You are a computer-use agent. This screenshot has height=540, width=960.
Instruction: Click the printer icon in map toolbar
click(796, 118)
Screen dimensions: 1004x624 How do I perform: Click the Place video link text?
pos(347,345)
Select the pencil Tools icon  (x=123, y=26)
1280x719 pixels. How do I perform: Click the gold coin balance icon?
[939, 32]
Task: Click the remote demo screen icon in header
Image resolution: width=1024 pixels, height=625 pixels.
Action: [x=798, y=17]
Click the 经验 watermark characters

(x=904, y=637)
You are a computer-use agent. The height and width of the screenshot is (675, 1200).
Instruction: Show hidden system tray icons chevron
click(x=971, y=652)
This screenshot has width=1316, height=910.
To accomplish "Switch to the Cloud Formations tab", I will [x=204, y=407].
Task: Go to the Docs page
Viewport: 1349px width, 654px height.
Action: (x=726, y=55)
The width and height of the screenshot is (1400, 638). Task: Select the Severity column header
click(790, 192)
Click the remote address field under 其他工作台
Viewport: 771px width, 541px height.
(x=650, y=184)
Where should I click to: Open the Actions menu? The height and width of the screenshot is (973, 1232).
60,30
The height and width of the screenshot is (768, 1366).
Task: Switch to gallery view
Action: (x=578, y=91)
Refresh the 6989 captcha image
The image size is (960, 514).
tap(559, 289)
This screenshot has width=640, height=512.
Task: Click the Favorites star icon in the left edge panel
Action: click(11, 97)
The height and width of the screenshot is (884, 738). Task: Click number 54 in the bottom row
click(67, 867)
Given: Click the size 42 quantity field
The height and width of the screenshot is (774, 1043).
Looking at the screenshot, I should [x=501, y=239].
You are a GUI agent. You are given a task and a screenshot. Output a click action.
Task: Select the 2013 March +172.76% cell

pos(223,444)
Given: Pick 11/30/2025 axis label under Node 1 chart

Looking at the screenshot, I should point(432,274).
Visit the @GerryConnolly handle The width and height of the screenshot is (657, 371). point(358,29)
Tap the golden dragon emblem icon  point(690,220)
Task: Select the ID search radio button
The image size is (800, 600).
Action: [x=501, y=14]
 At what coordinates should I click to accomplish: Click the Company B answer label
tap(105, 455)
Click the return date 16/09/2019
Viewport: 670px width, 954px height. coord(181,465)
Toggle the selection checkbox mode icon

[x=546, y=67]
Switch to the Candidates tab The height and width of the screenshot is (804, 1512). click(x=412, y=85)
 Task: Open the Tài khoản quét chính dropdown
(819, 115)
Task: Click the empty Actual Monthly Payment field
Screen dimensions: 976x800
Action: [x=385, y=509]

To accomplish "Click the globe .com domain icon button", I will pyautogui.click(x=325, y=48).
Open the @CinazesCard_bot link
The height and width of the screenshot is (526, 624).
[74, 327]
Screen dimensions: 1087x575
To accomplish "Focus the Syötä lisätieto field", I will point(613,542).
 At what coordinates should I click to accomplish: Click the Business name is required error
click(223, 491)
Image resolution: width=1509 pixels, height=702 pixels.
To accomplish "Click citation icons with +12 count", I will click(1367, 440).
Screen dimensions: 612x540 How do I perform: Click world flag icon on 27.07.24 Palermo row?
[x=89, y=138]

_ _ _ _ _ _ _

What the exercise asks>
In the records above, some lines hold the word "remote"; copy each such line.

Output below>
Task: Click the remote demo screen icon in header
Click the remote address field under 其他工作台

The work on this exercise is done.